This is how oligonucleotides works
We are at the beginning of a revolution that will change the way we develop pharmaceuticals. The first therapeutic oligonucleotides have been developed to treat unusual but serious genetic diseases, but we are now seeing a rapid development of the therapy for common diseases as well. Along with a number of partners, the University of Gothenburg contributes to this effort through the major initiative of the OligoNova Hub.
Therapeutic oligonucleotides are small molecules made up of the genome’s own building blocks, known as nucleotides. This new type of pharmaceutical targets the genes that need to be affected with great precision and without causing permanent changes in the genome.
The step between gene and protein
A gene in our genome almost always provides instructions for forming a certain protein in the cell. In a first step, the gene is translated into a messenger molecule, or mRNA, which is then transported to the site in the cell where proteins are produced. There mRNA acts as a template for what the protein is to look like. Altered genes result in incorrect protein templates, producing altered proteins that can cause many different diseases.
If researchers know exactly what genetic defects cause a disease, they often can create therapeutic oligonucleotides that can affect the translation from gene to protein. Therapeutic oligonucleotides can be tailored to shut down or alter the expression of genes. For example, they can be used to turn off the expression of a diseased gene, while leaving a healthy copy of the same gene unaffected.
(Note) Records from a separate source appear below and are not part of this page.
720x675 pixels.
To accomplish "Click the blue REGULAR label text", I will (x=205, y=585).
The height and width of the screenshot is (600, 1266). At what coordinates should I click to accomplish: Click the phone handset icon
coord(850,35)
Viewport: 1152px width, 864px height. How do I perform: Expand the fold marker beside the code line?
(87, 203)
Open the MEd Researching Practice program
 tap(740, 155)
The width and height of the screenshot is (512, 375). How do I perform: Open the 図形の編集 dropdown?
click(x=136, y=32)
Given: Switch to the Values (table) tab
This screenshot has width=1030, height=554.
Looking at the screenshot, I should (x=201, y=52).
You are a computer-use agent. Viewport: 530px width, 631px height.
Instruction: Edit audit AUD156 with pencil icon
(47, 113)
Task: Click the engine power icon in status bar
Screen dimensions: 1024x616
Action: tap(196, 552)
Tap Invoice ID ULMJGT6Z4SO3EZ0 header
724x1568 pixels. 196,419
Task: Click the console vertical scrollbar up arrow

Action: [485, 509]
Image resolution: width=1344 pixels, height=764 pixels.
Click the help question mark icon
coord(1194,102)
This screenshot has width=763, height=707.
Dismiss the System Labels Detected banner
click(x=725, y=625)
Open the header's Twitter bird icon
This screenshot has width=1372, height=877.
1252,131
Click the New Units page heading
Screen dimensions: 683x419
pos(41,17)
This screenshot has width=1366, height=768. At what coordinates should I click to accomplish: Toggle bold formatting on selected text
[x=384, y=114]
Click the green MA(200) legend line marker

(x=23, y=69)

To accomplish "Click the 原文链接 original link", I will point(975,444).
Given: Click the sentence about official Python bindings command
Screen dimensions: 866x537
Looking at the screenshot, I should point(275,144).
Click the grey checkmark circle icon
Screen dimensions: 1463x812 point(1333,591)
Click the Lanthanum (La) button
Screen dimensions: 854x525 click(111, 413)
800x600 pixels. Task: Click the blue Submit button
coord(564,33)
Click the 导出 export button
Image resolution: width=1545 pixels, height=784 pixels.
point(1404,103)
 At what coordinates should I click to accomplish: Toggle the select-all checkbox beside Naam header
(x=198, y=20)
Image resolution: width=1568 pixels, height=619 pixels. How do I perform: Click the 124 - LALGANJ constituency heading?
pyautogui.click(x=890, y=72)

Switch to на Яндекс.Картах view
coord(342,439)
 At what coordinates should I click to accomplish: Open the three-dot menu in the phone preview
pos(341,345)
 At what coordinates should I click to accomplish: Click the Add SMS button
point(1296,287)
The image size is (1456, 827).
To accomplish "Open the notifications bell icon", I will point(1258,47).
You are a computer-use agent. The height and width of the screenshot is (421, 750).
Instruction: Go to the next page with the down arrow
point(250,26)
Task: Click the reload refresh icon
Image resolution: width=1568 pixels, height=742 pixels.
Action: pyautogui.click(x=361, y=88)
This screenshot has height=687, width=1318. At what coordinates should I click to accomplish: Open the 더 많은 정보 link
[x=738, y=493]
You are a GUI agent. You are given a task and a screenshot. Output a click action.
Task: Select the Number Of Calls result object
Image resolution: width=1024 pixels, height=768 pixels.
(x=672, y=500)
Most of the pharmaceuticals used today work by affecting proteins and their activity. This might involve stimulating receptors on the cell surface, for example. But in many cases, it can be very difficult to develop medications that can find a specific protein and affect how it works. This is an important problem in developing pharmaceuticals.
Therapeutic oligonucleotides provide another tool for researchers working in this area. The first steps in developing new medications can be done with the help of computers. Compared to traditional pharmaceuticals, it often takes much less time to develop new therapeutic oligonucleotides and it is easy to produce large amounts of these molecules. Researchers have also begun to understand how therapeutic oligonucleotides can be directed to specific cells in our body, although many challenges remain.
Therapeutic oligonucleotides should not be confused with gene therapy, where the goal is to correct defects in the genome by introducing one or more new genes. When the therapeutic oligonucleotide is no longer administered, it disappears from the body and ceases to have an effect. No changes are made in the genome itself. Therapeutic oligonucleotides resemble ordinary medications in this respect. As a result, the regulatory framework that governs development of therapeutic oligonucleotides is more similar to that used in developing regular medications.
In recent years developments in this area have exploded. Twelve therapeutic oligonucleotides have been approved so far and more than 150 are in clinical development. To date, therapeutic oligonucleotides have been used primarily as a treatment for children with unusual genetic diseases. In a high-profile case involving an American girl with the deadly disease juvenile neuronal ceroid lipofuscinoses (Batten’s disease), treatment could begin with an effective therapeutic oligonucleotide developed in just one year.
The field of application of therapeutic oligonucleotides will also soon extend to common diseases, such as various forms of cancer, metabolic diseases and infections.